> _Request_
Starting at the line containing "Expand the mainscreen container div node" and ending after the line containing "will [x=946, y=67].", rewrite the listing with every "screenshot" changed to "image" and nothing else altered.

> _Entries supplied_
┄┄┄┄┄┄┄┄┄┄┄┄┄┄┄┄┄┄┄┄

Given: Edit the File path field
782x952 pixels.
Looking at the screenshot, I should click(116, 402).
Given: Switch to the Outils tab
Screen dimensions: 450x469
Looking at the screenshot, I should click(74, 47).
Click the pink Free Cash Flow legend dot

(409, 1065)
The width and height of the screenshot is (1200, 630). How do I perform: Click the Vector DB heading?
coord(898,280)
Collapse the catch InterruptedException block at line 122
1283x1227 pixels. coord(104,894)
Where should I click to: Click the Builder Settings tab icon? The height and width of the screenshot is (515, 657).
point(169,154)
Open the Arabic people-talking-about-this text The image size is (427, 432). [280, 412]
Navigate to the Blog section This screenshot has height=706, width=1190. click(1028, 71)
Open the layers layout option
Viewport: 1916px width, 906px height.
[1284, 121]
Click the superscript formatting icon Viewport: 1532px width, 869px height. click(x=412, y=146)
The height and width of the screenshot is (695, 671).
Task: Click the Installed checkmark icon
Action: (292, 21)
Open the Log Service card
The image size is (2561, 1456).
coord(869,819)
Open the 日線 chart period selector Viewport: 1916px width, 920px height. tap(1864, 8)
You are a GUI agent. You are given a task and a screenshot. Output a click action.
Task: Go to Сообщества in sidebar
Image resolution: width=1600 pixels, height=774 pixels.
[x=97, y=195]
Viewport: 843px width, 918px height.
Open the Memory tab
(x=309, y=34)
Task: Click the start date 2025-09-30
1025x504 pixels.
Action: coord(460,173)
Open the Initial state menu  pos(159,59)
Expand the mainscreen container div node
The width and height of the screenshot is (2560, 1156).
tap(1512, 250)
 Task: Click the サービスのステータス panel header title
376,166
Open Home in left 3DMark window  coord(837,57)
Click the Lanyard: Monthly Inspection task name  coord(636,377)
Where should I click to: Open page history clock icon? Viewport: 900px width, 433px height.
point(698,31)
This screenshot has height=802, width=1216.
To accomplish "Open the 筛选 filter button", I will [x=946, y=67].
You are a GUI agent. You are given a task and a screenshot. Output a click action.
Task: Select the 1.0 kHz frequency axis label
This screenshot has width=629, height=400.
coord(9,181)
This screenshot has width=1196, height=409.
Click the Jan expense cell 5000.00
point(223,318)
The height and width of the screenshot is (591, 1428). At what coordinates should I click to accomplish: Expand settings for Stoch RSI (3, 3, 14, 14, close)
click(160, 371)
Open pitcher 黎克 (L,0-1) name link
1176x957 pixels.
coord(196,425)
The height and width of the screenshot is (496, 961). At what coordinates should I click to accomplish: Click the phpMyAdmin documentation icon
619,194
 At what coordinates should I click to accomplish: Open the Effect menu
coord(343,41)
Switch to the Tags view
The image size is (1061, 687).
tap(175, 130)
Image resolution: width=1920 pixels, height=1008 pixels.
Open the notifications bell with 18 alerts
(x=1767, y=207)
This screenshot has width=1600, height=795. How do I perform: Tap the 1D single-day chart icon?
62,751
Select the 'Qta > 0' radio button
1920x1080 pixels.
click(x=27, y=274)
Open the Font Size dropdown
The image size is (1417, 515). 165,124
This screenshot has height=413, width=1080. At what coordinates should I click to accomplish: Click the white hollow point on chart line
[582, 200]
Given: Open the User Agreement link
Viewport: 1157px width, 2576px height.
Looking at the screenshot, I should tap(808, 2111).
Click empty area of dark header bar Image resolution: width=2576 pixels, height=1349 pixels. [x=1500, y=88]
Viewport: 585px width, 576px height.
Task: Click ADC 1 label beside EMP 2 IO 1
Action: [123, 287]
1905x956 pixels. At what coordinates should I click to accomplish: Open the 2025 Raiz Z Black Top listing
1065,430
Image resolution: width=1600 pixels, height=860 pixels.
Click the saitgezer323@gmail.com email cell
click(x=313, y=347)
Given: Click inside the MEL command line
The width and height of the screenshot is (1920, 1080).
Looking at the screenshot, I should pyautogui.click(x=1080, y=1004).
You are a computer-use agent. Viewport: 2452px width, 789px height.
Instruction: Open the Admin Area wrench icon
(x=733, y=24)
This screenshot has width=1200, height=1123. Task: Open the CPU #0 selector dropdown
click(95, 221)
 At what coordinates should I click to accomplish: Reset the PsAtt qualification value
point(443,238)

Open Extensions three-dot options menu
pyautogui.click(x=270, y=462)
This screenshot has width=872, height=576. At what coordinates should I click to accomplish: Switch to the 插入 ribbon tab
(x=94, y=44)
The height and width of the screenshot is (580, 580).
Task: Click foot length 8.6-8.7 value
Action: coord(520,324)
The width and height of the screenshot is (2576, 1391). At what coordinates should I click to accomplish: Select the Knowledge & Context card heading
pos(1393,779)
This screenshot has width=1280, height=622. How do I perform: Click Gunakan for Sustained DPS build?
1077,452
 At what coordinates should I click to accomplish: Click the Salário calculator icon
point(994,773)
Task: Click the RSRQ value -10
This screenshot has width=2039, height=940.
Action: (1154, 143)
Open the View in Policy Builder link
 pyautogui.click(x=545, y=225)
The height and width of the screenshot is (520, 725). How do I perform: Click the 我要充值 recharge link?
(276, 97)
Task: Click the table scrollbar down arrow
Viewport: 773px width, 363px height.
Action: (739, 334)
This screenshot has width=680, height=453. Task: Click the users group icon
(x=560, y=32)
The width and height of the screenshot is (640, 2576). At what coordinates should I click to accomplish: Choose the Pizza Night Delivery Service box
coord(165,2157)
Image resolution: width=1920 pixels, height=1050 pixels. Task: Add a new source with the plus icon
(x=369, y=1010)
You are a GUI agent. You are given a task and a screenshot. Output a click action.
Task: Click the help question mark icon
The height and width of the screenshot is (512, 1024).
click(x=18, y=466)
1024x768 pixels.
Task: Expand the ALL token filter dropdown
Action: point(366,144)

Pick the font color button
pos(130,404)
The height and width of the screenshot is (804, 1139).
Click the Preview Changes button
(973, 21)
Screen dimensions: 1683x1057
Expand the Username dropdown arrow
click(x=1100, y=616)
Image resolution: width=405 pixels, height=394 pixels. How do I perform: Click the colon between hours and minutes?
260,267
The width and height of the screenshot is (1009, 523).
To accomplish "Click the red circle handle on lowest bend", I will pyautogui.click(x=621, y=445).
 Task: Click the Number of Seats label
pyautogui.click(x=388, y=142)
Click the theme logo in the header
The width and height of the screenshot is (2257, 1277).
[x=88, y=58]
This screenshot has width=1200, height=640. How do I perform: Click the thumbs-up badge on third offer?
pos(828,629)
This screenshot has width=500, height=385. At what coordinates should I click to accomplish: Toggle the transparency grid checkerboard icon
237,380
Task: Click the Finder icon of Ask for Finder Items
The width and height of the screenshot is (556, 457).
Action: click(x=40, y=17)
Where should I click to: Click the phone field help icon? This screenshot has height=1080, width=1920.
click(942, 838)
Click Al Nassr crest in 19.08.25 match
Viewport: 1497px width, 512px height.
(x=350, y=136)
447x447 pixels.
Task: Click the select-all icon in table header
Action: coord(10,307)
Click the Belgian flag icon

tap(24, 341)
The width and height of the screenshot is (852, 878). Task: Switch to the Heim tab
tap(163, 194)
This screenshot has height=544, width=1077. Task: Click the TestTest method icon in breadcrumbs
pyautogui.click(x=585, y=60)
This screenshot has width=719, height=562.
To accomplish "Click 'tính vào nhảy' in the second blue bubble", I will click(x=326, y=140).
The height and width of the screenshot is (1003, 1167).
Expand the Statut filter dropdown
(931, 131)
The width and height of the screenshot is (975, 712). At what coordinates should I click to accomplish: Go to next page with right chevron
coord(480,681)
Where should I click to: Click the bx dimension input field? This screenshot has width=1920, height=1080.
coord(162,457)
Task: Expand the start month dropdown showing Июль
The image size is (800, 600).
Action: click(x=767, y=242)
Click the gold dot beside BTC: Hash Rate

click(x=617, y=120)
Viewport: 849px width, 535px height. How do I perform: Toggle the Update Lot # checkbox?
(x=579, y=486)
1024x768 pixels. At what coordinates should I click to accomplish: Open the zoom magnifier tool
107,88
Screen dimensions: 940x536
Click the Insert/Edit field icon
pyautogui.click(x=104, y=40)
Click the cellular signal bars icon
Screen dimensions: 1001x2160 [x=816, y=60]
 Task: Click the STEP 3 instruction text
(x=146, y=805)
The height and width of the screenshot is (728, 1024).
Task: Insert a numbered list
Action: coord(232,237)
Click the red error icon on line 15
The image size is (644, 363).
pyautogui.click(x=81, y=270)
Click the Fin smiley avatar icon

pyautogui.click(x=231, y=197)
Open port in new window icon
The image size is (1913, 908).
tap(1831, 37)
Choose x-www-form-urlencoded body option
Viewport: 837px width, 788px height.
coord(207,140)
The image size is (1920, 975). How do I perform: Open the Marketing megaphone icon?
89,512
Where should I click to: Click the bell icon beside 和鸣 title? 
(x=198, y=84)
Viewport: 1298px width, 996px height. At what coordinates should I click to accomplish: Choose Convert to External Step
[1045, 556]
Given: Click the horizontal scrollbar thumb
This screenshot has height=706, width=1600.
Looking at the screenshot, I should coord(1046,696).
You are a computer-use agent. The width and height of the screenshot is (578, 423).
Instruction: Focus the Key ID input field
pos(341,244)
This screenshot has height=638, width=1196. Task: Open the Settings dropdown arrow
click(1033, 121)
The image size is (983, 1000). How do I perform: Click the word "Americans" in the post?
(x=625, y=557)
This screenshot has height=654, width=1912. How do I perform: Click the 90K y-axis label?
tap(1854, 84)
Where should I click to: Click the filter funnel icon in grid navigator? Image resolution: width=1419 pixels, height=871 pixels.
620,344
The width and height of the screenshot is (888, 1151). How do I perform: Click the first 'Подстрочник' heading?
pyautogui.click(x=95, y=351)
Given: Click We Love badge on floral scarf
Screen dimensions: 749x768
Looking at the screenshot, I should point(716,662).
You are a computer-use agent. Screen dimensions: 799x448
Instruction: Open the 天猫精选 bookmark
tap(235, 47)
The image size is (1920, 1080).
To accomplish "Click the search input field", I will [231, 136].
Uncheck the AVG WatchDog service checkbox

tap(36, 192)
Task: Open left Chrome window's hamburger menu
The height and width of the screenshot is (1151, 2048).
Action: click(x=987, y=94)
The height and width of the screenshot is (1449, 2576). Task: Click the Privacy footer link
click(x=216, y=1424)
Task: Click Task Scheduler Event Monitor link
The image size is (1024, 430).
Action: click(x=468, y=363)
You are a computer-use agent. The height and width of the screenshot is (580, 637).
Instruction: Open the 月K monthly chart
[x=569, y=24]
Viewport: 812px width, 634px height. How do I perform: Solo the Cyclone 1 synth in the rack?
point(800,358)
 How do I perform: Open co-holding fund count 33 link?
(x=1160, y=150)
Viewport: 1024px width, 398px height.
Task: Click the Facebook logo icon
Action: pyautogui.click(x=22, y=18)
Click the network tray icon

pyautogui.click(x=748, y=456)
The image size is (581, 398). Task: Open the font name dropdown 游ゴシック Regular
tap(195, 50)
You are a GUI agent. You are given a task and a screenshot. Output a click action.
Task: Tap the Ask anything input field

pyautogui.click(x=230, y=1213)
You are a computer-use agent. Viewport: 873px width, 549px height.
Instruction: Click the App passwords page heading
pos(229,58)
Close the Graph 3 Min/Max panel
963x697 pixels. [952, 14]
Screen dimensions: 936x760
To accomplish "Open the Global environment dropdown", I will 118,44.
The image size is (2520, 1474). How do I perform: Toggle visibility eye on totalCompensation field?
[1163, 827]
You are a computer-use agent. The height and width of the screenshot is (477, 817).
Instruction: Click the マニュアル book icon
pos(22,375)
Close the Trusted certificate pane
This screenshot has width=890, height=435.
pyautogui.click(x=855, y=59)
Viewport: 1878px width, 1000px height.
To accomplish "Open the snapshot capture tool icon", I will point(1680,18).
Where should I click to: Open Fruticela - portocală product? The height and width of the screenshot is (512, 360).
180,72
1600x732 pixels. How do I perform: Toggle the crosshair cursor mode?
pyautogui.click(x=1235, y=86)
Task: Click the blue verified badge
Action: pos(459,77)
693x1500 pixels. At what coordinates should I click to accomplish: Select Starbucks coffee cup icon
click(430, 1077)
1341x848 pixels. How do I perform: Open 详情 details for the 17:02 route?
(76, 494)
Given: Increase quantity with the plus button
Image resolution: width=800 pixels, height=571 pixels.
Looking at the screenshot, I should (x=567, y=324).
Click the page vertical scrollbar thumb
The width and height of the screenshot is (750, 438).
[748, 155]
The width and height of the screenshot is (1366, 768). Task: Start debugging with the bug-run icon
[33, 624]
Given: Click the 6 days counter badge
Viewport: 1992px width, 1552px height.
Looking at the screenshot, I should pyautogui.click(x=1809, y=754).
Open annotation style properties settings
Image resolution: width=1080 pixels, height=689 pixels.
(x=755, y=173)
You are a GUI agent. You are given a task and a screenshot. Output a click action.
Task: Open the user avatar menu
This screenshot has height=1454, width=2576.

┄┄┄┄┄┄┄┄┄┄┄┄┄┄┄┄┄┄┄┄

> _Exercise output_
Expand the mainscreen container div node
The width and height of the image is (2560, 1156).
tap(1512, 250)
 Task: Click the サービスのステータス panel header title
376,166
Open Home in left 3DMark window  coord(837,57)
Click the Lanyard: Monthly Inspection task name  coord(636,377)
Where should I click to: Open page history clock icon? Viewport: 900px width, 433px height.
point(698,31)
This image has height=802, width=1216.
To accomplish "Open the 筛选 filter button", I will [x=946, y=67].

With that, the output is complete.